It seems Denis Villeneuve can read minds and interpret dreams in Dune.
Paul’s dreams lead to her and his home. (Credit: Chiabella James via Warner Bros/Legendary Entertainment)

In an interview with CBC promoting Dune: Part One, Denis Villeneuve said something many cinephiles didn’t regard much then. However, now that November 2023 is on the horizon, this quote can be haunting.

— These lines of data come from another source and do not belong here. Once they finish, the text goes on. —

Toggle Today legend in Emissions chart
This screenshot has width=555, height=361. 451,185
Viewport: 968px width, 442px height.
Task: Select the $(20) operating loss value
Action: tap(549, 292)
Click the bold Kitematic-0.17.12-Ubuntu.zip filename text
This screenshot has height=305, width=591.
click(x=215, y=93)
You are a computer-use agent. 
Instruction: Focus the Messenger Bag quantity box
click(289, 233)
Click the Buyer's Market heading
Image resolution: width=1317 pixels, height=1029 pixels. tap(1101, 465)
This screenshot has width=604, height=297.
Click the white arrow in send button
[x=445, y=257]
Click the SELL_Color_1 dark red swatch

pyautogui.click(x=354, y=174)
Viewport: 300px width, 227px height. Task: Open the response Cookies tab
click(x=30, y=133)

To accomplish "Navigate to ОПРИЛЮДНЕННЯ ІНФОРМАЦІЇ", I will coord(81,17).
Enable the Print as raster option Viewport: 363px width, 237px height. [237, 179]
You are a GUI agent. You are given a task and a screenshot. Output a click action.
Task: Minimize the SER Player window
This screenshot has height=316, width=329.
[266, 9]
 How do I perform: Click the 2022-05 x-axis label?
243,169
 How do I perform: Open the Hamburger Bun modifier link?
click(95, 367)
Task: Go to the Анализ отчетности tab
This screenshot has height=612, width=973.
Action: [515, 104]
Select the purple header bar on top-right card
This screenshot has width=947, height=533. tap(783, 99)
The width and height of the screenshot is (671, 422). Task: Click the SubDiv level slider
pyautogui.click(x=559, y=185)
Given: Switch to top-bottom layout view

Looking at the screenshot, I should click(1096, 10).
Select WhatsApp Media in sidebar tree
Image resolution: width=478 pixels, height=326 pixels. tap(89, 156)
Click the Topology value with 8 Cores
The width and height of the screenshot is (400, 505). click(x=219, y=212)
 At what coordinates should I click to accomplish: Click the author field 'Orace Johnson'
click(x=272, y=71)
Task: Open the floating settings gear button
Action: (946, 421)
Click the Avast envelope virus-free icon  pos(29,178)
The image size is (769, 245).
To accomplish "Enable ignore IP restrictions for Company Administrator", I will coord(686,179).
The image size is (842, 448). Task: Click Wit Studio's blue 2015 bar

There is ‘Dune’s second book, ‘The Messiah of Dune,’ which could make an extraordinary film. I always saw that there could be a trilogy; after that, we’ll see. It’s years of work; I can’t think of going further than that…the book is so rich. There are so many fantastic details about different cultures. To preserve and have the time to bring that to the screen, we had to make important choices

If you know the other four books in Frank Herbert’s epic vision of Dune, you know Paul’s dreams are the tip of this Mount Everest. In Dune Messiah, Paul is emperor, and at the heart of his struggle is what that austere position does to his ego and psyche. Something that Paul knew was coming in the 1984 version was this…

The next four books discover how those dreams influence Paul and Chani’s twins and Paul’s trek to “The Golden Path.” Then, time travels in a Spice Melange haze of 3,500 years to meet the God Emperor of Dune.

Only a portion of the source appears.